Write out again each line of the material below, unchanged, from the first one to the line that holds "Task: Switch to the Metrics tab".

##### GIVEN INFORMATION

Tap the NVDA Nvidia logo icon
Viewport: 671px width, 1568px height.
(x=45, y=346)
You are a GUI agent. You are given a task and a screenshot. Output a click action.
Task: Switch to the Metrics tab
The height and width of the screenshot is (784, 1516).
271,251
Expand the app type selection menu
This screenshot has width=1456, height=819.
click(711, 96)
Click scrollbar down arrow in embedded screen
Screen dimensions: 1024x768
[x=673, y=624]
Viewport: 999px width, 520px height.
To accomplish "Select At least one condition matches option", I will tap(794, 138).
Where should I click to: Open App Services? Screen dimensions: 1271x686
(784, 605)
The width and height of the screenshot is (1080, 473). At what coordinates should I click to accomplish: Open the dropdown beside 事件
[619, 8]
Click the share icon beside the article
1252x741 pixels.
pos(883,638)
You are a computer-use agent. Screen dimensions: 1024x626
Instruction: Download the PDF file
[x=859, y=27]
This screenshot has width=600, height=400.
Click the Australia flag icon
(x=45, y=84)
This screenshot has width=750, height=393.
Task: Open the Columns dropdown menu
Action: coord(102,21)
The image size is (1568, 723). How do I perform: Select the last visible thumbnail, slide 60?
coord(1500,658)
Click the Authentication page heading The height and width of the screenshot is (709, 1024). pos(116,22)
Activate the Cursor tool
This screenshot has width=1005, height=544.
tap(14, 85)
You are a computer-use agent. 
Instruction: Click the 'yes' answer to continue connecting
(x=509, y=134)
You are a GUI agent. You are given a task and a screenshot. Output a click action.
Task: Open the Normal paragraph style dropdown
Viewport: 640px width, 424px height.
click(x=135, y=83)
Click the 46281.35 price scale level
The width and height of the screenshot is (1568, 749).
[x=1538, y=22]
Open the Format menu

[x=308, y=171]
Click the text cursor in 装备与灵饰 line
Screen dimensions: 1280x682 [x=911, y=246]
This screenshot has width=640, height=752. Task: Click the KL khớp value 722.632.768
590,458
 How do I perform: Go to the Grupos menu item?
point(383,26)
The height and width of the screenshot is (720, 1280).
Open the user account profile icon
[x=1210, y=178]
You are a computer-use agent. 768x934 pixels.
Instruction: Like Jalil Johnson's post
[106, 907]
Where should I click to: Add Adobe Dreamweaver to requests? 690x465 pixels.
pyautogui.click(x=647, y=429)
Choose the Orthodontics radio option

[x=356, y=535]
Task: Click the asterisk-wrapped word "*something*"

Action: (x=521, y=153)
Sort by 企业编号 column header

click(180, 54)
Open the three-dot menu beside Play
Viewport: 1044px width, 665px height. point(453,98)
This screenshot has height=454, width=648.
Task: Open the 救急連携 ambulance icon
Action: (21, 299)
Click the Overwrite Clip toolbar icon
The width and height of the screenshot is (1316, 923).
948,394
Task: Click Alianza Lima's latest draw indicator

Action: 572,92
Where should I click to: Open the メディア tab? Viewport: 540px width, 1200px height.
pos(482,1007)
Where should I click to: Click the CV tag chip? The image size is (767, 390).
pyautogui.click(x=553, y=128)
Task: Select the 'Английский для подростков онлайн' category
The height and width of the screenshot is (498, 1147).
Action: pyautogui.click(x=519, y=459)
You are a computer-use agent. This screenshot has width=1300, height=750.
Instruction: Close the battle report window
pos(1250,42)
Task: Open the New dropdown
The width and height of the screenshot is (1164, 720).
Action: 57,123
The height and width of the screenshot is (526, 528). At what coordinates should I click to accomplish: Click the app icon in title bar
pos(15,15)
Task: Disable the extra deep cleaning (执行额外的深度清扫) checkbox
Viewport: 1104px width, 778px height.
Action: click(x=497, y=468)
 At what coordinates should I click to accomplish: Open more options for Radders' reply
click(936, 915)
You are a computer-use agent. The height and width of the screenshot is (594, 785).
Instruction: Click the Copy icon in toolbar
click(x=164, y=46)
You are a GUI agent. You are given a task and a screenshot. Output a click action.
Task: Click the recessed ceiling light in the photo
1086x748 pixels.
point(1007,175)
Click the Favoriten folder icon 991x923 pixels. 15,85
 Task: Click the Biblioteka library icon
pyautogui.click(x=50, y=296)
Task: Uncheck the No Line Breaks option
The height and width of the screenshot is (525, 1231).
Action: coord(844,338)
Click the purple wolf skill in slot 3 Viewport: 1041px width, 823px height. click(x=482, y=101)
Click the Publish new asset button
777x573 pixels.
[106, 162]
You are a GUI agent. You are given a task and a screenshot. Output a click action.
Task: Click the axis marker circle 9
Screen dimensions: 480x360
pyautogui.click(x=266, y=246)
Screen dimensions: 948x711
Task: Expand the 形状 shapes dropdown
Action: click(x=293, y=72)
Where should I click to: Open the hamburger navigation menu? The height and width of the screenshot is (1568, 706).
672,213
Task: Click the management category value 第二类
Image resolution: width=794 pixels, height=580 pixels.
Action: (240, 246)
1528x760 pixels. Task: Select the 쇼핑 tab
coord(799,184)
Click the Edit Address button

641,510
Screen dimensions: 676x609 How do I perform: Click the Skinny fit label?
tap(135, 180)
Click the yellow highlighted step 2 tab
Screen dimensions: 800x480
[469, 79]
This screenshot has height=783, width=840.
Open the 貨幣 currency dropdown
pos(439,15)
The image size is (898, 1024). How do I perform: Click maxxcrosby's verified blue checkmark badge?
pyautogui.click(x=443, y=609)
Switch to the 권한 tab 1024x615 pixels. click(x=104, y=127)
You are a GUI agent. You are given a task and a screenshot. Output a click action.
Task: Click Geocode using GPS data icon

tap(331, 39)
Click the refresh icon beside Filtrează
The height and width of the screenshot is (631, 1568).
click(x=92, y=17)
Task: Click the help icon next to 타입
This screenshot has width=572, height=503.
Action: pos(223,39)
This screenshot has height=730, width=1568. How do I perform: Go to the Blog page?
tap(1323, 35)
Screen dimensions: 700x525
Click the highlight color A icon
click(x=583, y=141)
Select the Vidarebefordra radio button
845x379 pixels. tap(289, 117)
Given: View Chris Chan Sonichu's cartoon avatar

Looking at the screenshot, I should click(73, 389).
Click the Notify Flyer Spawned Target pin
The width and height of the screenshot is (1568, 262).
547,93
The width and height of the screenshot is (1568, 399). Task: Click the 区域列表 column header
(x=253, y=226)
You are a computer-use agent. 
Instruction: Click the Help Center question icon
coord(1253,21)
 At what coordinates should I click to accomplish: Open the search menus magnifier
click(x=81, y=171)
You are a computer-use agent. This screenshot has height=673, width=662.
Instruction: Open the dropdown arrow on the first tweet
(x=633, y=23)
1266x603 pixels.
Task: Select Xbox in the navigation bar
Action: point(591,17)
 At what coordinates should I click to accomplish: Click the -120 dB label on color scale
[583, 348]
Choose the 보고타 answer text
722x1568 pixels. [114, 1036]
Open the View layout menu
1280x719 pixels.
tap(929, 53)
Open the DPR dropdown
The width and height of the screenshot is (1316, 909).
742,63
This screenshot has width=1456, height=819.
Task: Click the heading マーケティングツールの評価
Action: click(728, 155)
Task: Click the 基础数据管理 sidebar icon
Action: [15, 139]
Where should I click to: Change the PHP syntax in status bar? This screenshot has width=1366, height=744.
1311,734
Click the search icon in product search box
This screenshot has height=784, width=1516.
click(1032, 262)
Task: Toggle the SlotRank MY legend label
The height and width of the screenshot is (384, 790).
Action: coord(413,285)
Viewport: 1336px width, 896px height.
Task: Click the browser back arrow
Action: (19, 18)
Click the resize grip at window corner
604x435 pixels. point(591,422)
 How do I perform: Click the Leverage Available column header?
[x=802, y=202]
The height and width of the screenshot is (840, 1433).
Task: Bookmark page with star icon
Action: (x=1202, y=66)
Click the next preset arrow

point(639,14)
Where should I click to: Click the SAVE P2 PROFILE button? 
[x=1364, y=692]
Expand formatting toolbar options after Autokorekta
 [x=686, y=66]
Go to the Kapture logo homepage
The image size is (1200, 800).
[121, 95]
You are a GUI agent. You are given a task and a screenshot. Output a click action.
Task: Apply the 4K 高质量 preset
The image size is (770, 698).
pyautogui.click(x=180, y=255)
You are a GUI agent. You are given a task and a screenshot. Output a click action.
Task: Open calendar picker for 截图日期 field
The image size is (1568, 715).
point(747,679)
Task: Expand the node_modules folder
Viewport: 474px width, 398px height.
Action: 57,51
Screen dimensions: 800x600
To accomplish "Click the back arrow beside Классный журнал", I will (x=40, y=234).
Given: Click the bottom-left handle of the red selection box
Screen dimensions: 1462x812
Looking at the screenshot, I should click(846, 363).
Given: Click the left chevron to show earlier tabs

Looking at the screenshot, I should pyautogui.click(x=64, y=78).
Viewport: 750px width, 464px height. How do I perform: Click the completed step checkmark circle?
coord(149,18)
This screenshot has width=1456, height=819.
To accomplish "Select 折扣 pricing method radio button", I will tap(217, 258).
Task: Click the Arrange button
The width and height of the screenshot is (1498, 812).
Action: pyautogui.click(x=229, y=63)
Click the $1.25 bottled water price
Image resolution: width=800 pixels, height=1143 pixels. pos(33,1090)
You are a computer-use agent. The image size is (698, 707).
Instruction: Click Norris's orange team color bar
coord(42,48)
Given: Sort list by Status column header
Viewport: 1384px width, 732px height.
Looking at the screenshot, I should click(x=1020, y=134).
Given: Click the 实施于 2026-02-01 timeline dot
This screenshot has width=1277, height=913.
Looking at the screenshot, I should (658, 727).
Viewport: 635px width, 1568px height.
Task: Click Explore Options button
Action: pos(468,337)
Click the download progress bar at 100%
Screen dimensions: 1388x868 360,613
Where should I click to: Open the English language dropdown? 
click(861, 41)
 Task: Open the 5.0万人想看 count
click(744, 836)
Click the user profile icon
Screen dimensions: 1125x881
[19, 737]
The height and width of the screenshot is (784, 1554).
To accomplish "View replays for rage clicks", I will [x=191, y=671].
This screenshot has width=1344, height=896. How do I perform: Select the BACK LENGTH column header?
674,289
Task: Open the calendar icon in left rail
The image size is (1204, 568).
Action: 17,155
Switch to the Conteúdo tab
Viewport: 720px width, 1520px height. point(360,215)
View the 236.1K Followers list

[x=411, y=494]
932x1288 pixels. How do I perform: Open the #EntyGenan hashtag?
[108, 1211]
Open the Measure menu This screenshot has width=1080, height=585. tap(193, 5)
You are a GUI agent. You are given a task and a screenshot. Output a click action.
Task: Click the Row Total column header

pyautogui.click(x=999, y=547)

##########

● **OUTPUT OF THE TASK**:
Tap the NVDA Nvidia logo icon
Viewport: 671px width, 1568px height.
(x=45, y=346)
You are a GUI agent. You are given a task and a screenshot. Output a click action.
Task: Switch to the Metrics tab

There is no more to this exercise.